Somatic therapy for chronic pain, in all its current forms, works through the body. Sensorimotor Psychotherapy tracks physical sensation as a gateway to processing trauma. Somatic Experiencing uses pendulation and titration to discharge stored nervous system activation. Embody Lab-style training teaches practitioners to read and work with the client’s physical experience as the primary therapeutic material.

PRT (Pain Resolution Therapy) does none of this.

The distinction matters, because a practitioner who has trained in somatic work and is now considering PRT needs to understand what they’re adding. PRT is a different tool for a different mechanism. Choosing between them depends on what you believe is maintaining your client’s pain.


Somatic approaches operate on a body-based model. The premise: trauma and psychological distress get stored in the body as physical tension, restricted movement, autonomic dysregulation. The intervention works through the body to release what the body is holding. The practitioner guides the client’s attention to physical sensation, supports the body in completing interrupted defensive responses and supports nervous system regulation through breath, movement and awareness.

This model fits a specific presentation. When a client’s pain correlates with visible physical holding patterns, when the pain is accompanied by autonomic dysregulation (startle responses, breath restriction, temperature changes), somatic work has a clear target and a mechanism that makes clinical sense.

PRT operates on a psychological-structural model. The premise: pain persists because it serves a function within the client’s relational system. The pain organizes relationships, prevents confrontations, maintains roles or provides a solution to an interpersonal problem the client can’t solve directly. The intervention is directive: the practitioner identifies the function, designs a specific intervention to disrupt the maintaining structure and assigns behavioral tasks that alter the pattern.

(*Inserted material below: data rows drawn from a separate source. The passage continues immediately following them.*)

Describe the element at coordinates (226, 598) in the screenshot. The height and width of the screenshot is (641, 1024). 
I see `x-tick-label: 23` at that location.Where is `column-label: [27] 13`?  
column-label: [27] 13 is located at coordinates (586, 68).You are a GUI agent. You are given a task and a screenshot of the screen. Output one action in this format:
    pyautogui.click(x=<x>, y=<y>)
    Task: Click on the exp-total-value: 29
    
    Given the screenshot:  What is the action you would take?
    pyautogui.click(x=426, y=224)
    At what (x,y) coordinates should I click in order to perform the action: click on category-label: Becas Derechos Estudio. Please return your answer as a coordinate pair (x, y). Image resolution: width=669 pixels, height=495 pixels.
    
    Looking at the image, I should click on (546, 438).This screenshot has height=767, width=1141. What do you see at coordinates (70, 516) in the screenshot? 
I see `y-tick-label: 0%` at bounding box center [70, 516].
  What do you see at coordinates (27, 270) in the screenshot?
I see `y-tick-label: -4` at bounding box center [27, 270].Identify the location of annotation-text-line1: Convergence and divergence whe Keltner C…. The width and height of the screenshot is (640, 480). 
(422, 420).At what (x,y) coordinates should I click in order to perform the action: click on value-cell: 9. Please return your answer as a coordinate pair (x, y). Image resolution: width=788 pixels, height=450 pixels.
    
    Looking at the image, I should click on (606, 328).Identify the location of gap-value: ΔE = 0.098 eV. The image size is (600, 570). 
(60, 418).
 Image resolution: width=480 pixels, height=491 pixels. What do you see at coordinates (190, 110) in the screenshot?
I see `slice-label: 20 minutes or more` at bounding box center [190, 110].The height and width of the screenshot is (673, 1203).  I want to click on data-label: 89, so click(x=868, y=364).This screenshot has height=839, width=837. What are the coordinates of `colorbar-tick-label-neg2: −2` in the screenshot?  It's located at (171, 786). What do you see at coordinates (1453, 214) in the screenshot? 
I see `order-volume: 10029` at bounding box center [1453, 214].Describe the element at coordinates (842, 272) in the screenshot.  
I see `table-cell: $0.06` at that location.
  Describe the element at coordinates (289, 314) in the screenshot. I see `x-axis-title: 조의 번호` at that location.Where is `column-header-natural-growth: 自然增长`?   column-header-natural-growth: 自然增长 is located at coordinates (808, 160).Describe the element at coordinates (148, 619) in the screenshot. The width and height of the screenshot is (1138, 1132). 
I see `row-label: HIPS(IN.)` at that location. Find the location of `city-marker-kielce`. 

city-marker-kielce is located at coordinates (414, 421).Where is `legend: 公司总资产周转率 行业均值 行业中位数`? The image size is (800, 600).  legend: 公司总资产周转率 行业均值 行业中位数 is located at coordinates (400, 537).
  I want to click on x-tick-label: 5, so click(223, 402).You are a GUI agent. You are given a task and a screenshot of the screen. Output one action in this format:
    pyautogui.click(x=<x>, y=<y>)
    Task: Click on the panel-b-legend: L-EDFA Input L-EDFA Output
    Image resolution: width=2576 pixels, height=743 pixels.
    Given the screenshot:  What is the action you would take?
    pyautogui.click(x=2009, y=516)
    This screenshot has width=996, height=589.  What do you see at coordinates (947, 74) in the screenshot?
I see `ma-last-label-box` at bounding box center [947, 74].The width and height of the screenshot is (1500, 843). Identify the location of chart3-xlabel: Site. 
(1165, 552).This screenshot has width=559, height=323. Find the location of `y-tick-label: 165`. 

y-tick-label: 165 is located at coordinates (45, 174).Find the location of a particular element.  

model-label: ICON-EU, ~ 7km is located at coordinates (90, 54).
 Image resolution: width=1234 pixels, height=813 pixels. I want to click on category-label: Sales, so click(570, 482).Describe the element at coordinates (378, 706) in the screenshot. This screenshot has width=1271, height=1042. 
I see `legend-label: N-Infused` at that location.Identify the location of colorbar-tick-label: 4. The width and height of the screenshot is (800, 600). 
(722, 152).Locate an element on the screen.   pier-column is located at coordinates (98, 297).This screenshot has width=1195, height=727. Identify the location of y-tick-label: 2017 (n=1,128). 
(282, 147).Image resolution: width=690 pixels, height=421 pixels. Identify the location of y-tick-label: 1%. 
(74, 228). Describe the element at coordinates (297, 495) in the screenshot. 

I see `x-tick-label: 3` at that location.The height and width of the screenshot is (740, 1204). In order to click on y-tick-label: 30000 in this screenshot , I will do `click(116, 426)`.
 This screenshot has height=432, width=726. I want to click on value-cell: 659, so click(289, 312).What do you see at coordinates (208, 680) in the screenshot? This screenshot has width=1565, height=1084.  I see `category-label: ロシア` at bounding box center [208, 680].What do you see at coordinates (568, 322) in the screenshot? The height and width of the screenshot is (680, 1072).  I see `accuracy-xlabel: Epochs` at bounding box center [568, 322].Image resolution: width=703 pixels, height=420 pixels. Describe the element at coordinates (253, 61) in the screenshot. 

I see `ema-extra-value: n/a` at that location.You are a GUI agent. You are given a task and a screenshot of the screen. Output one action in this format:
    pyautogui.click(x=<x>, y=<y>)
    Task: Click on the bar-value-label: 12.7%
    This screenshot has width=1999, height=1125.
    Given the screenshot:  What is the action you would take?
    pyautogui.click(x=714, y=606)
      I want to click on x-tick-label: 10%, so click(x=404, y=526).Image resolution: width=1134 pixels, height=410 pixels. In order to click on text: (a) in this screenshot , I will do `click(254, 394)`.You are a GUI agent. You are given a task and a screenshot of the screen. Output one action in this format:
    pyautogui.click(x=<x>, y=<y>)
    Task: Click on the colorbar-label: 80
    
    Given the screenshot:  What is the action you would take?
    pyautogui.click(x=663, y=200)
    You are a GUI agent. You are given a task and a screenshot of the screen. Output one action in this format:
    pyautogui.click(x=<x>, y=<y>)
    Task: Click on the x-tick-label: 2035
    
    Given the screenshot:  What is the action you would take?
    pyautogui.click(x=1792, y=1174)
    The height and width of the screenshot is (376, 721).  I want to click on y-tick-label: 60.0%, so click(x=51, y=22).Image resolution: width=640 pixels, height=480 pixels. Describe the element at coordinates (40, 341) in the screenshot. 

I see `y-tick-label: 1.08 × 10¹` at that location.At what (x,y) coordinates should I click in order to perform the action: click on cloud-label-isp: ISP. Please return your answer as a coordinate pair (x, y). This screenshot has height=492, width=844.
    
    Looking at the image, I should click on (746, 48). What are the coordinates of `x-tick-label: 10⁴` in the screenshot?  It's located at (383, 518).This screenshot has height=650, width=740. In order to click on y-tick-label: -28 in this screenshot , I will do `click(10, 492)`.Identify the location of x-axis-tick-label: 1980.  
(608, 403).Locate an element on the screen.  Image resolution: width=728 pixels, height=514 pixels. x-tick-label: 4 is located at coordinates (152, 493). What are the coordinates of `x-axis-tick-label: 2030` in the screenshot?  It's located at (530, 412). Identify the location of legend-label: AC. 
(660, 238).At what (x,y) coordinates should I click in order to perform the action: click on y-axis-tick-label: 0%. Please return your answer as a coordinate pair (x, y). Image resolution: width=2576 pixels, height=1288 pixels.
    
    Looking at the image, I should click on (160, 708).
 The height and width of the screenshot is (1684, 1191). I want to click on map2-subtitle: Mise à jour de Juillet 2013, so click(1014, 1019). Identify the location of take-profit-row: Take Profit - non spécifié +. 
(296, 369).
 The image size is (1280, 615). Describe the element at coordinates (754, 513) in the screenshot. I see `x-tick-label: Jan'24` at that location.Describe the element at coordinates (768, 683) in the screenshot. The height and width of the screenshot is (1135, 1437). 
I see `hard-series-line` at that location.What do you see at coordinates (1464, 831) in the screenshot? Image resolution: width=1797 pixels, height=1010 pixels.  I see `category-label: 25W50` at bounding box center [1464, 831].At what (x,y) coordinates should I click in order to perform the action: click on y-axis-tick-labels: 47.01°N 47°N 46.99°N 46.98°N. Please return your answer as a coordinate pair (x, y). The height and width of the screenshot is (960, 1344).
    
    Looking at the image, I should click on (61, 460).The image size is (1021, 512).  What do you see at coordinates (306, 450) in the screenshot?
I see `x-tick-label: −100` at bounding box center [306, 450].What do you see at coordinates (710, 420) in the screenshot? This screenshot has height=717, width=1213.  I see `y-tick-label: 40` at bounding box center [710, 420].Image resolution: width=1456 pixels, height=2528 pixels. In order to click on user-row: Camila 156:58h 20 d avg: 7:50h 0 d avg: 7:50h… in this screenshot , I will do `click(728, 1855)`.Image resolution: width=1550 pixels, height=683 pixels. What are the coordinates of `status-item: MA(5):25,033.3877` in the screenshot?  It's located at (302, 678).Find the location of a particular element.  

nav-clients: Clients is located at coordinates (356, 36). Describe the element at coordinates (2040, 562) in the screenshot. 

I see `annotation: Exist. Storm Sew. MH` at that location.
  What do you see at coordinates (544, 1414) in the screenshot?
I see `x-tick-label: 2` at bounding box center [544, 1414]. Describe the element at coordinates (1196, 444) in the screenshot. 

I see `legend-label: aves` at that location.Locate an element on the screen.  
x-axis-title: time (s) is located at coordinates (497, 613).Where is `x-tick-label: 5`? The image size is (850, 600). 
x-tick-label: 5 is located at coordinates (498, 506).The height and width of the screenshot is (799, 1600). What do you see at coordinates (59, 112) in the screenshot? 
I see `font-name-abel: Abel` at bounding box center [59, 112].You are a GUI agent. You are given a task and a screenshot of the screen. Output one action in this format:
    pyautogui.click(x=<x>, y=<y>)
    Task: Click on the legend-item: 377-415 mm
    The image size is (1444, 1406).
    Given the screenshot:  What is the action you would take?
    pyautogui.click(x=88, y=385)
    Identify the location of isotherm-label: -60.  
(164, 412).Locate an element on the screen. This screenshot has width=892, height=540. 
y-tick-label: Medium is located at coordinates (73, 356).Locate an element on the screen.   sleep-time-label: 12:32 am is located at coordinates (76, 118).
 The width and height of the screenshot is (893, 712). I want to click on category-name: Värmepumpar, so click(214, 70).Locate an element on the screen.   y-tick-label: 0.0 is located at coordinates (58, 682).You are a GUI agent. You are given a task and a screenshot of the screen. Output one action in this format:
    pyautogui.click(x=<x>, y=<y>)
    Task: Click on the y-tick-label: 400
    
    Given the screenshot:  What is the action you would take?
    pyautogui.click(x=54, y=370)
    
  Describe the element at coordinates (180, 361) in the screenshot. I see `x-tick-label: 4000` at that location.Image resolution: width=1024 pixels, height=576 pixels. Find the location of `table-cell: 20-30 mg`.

PRT doesn’t ask the client to track physical sensations. There are no body scans, no pendulation, no attention to breath as a therapeutic vehicle. The practitioner reads the psychological and relational structure of the pain and intervenes there.


The practical question for the clinician is which mechanism applies to the client in the room.

Some chronic pain presentations carry a clear somatic signature. The client tenses visibly when discussing certain topics. Their pain maps onto a recognizable pattern of physical bracing. Autonomic markers are present. For these clients, somatic work addresses the mechanism directly.

Other chronic pain presentations have no somatic signature. The client’s body is relaxed in session. The pain has no consistent relationship to physical states or postures. What the pain does have is a consistent relationship to relational situations: it escalates during visits from specific family members, disappears when the client is alone, worsens when a boundary needs to be set. The pain tracks interpersonal dynamics.

For that second population, somatic therapy targets a mechanism that isn’t driving the symptom. The client can track sensations, regulate their breathing and complete pendulation exercises without effect, because the maintaining structure is relational.

PRT was designed for those cases. The intervention reads the relational function of the pain and addresses that function through directive, structured treatment. The pain resolves because its structural basis changes.


Both tools have a clinical purpose. A practitioner who understands both can assess which mechanism is operating in a specific case and choose accordingly. The error, common in the current training landscape, is assuming that all chronic pain with a psychological component requires a body-based intervention. Some chronic pain is maintained somatically. Some is maintained by the psychology and the relational system around the person in pain. Knowing the difference changes what you do and whether it works.